Gretchen and I walked from the workplace to a diner I didn't know about just north of the main intersection in Red Hook, supposedly the oldest train car diner in all of New York State. There we had veggie burgers, fries, and a side of pasta. The pasta was surprisingly good, at least in terms of the sauce. It wasn't quite to the standards of the Plaza Diner in New Paltz, but it might qualify as the second-best spaghetti marinara in the Hudson Valley. Gretchen found the pasta itself slightly overcooked, but that sort of thing can vary a lot depending on who is working there and when. As we ate there, a very famous Russian author (and Bard professor) came in with a friend. Gretchen, whose judgment of Jeopardy contestants often hinges on the extent they reveal themselves as not vegan, was horrified at the liverworst he ordered. She couldn't square this with how brilliant and funny his novels are.

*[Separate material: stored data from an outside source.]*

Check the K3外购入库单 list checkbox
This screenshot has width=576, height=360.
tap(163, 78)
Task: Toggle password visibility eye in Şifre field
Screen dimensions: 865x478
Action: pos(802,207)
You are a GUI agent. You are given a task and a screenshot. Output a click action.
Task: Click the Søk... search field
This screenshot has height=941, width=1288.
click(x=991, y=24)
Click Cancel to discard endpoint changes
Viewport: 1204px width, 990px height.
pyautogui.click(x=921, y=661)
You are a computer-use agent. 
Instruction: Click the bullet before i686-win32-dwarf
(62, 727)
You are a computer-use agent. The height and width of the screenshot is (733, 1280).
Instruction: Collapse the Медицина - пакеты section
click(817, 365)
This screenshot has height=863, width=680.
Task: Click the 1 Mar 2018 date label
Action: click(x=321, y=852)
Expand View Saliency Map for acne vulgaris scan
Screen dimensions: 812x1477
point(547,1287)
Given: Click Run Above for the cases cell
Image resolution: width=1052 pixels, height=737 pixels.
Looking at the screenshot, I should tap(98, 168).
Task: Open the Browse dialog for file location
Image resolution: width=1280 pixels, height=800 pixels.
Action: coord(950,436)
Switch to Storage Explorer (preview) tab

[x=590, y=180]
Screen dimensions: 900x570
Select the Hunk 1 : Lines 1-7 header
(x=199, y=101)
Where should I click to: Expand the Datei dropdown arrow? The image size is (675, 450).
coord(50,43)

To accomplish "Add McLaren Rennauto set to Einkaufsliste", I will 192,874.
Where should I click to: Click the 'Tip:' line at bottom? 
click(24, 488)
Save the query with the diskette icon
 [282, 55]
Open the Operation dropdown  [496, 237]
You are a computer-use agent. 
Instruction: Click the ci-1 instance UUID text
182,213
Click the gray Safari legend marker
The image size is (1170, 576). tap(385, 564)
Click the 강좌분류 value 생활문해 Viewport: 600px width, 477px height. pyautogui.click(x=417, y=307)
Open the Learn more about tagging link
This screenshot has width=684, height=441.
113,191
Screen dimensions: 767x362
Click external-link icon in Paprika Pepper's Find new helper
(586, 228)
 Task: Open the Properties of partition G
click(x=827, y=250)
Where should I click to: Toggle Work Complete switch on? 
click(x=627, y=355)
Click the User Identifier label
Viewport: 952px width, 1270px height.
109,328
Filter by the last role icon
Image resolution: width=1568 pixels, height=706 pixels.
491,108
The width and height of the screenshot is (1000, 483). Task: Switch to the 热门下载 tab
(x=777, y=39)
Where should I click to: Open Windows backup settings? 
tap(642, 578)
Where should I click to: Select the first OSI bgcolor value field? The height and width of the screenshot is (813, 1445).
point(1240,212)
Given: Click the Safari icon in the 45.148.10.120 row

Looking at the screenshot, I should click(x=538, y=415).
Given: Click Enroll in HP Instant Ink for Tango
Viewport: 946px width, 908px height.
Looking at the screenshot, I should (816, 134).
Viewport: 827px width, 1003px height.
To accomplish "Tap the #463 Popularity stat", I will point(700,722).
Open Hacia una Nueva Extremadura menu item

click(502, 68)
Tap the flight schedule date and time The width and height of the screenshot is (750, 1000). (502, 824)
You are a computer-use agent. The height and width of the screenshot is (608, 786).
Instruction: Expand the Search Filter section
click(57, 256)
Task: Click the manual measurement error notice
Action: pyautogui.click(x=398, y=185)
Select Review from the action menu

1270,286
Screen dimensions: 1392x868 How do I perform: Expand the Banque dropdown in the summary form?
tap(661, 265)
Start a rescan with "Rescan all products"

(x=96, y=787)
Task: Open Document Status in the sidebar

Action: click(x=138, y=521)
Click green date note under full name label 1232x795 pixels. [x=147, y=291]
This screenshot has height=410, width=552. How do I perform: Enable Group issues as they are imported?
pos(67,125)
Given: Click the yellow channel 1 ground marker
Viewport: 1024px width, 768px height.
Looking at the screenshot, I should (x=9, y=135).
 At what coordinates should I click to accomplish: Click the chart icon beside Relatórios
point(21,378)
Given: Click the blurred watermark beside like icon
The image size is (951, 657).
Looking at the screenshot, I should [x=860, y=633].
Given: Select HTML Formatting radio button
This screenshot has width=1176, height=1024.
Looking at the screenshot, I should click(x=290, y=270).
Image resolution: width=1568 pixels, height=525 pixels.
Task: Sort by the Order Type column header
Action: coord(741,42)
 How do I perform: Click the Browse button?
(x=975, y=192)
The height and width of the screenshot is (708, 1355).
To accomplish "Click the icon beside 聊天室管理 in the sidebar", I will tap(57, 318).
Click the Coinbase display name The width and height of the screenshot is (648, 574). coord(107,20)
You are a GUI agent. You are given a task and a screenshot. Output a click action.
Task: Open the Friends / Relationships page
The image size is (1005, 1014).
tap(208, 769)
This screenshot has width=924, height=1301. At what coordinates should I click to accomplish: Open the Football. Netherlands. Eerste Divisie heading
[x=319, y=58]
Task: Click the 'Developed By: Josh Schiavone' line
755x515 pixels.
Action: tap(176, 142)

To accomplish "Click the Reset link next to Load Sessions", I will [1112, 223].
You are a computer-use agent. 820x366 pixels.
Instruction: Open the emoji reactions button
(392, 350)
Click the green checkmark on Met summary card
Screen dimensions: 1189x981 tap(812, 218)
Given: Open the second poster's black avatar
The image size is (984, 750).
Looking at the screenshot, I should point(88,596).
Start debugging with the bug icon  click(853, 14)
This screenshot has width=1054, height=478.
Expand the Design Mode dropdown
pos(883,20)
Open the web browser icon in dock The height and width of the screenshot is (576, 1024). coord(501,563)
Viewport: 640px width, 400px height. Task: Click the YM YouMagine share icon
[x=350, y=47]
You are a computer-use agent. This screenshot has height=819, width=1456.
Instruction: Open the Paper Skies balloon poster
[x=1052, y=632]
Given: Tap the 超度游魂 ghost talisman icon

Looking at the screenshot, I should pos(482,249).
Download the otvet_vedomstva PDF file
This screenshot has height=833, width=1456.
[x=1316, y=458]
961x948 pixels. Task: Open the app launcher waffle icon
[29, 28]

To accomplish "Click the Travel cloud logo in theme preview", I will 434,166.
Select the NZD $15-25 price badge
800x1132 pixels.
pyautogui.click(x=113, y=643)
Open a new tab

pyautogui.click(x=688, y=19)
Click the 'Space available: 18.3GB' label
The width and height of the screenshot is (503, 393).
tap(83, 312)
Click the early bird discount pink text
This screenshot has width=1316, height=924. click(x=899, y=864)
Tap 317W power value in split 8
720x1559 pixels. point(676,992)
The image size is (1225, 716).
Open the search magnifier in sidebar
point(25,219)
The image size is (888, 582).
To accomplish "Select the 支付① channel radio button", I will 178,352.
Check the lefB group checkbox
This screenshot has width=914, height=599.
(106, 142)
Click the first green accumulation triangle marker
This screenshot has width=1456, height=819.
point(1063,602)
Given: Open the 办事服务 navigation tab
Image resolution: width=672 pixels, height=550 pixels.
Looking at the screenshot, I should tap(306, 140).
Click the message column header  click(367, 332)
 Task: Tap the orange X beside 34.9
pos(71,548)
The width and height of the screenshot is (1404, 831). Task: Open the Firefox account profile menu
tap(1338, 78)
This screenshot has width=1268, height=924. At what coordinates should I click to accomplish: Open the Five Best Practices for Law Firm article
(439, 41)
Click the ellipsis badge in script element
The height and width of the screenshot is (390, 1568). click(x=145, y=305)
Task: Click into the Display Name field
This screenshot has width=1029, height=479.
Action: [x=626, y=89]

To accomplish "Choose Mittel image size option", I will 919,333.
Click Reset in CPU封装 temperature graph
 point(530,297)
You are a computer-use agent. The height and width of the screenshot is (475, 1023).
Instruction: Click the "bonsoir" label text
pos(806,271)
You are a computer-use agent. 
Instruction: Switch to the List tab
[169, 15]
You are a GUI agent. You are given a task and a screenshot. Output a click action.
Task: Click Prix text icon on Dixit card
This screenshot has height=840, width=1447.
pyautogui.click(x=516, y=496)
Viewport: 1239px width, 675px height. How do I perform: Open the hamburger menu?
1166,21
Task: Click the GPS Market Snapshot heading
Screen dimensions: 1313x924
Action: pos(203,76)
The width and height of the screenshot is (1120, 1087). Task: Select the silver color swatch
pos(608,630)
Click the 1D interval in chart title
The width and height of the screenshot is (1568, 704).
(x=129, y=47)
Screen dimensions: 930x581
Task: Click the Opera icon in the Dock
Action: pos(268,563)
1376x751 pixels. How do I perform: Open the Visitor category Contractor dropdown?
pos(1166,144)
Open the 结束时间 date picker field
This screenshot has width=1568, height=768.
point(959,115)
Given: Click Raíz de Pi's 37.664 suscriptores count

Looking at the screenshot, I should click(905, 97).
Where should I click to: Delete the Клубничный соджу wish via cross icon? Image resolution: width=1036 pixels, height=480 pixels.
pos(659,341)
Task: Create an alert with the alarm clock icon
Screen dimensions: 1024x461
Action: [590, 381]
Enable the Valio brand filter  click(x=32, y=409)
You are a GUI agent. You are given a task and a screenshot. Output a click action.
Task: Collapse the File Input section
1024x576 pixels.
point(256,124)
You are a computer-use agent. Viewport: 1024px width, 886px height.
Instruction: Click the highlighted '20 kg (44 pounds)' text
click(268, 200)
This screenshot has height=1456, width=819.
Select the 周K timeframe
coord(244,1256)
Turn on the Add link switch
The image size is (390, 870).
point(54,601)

On the walk back to my workplace, Gretchen wanted to a take a detour from my usual path, and this opened our eyes to a few things: there's a branch of our credit union I didn't even know about, there's a pizza place I might not've ever discovered, and there's a surprisingly large duck pond (full, on this day, of Canada geese) very near the center of town.
I had a number of ups and downs with my continued ExtJS autodidacticism, and then it was the end of my day. On the drive home, I got stuck behind a car that was following a particularly slow car on US 209. The speed limit is 55, but this car was going 45. When that car and the one behind it decided to turn into Hurley and then go down Wynkoop, the car behind it had had enough and quickly passed it despite the double yellow line. At that point, the car that had been going so slowly on US-209 evidently became indignant and decided to tailgate the car that had so rudely passed it. When I last saw them, the pair was heading at a breakneck speed southbound on Hurley Mountain Road.
Despite the rapidly fading light, I gathered a quick backpack load of firewood on the terraces just west of the Farm Road. Today's load came to about 30% dry oak and 70% dry white pine and weighed about 90 pounds (I weighed myself while I still carried the load).